= Requirement =
Count the lines in the items below that contain the string "panel", matching case exactly, and reply with only that number.

= Record set =

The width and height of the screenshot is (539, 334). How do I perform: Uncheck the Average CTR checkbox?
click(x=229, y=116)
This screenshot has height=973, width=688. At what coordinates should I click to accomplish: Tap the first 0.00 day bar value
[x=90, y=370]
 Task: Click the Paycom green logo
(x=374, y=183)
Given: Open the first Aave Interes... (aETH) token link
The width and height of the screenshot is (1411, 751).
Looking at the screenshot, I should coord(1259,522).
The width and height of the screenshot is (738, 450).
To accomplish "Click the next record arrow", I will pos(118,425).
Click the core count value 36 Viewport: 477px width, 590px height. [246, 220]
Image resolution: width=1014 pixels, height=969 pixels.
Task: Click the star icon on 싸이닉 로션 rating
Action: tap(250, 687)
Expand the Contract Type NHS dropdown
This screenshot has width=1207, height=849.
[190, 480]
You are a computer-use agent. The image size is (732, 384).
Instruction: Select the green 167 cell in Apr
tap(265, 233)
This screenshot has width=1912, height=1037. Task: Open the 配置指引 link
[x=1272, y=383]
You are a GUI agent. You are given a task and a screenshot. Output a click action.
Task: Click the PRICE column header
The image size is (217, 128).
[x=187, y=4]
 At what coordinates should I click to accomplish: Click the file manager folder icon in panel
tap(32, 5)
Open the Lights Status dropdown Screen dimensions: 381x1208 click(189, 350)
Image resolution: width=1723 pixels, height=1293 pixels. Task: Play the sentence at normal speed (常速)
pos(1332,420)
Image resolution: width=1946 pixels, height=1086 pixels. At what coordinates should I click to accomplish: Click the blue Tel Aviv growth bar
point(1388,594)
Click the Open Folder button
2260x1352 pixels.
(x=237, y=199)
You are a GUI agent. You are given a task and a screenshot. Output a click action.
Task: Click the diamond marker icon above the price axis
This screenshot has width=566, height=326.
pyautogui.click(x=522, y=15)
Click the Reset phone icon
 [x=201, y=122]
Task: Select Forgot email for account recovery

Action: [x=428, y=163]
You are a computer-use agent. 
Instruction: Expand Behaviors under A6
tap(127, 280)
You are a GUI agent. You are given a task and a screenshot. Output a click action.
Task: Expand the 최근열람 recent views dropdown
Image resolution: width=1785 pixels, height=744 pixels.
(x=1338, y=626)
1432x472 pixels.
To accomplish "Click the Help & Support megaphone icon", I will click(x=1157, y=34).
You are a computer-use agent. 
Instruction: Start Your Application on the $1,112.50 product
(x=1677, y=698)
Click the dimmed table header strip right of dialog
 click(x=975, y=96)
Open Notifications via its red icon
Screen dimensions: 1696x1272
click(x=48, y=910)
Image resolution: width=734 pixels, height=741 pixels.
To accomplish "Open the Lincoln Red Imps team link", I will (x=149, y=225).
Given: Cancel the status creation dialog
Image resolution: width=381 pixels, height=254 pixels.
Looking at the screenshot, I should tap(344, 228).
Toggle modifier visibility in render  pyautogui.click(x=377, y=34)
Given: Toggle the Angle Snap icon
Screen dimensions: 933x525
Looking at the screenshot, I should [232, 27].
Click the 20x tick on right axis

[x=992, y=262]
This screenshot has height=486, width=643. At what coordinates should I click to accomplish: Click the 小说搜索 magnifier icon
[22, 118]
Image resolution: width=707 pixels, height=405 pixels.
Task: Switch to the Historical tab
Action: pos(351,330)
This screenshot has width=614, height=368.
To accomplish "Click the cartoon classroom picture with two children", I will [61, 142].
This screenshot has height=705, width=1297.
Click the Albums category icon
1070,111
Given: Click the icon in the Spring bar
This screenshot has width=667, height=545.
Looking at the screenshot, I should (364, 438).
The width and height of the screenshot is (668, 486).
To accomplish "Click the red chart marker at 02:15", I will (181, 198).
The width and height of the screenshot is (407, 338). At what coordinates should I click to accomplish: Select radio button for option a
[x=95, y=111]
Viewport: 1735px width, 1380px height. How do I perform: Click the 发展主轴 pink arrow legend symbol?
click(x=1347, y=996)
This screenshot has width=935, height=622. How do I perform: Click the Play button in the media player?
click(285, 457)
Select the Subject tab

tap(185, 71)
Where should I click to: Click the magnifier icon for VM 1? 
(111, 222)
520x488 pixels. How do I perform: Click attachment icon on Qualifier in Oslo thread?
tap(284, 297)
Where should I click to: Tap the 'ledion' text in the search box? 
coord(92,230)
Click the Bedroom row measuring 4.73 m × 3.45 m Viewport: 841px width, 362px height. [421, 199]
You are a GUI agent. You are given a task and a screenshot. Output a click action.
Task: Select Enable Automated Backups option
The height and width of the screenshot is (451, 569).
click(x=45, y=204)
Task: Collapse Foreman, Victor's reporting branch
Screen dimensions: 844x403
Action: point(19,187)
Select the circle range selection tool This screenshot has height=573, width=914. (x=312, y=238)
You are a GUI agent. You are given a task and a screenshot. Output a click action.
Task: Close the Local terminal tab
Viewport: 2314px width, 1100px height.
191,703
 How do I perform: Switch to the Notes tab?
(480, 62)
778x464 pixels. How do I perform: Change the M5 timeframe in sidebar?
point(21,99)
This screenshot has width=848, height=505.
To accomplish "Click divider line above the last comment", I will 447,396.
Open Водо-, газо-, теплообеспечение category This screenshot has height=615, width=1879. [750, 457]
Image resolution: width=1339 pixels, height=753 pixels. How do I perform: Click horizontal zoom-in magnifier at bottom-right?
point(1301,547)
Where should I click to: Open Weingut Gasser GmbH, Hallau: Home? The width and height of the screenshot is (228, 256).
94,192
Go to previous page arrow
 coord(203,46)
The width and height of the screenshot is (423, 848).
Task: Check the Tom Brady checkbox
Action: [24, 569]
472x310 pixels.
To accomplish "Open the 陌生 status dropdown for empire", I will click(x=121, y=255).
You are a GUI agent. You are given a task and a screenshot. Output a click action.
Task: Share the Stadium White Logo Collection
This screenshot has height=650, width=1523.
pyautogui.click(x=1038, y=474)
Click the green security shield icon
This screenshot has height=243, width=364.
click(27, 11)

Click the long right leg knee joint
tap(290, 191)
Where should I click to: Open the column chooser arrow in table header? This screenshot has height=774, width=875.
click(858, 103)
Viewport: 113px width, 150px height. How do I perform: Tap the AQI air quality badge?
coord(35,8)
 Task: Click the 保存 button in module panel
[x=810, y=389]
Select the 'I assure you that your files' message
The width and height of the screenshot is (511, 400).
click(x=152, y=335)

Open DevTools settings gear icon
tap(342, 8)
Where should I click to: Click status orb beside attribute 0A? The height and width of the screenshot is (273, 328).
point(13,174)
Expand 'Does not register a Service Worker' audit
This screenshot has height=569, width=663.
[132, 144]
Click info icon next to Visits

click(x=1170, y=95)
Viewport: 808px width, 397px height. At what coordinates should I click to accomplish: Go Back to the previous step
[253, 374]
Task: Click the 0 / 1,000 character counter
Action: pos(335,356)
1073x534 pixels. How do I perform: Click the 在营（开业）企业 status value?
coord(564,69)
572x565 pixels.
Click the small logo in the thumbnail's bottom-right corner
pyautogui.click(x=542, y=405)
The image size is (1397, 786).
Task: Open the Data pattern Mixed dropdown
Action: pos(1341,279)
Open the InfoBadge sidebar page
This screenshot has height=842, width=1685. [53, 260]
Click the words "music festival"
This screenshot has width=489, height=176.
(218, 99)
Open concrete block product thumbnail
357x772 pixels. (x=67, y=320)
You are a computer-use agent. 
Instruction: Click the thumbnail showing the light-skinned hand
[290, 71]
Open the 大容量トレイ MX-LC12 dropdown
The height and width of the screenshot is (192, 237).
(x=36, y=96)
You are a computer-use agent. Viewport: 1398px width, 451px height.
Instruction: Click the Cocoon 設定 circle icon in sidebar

= Expected output =
2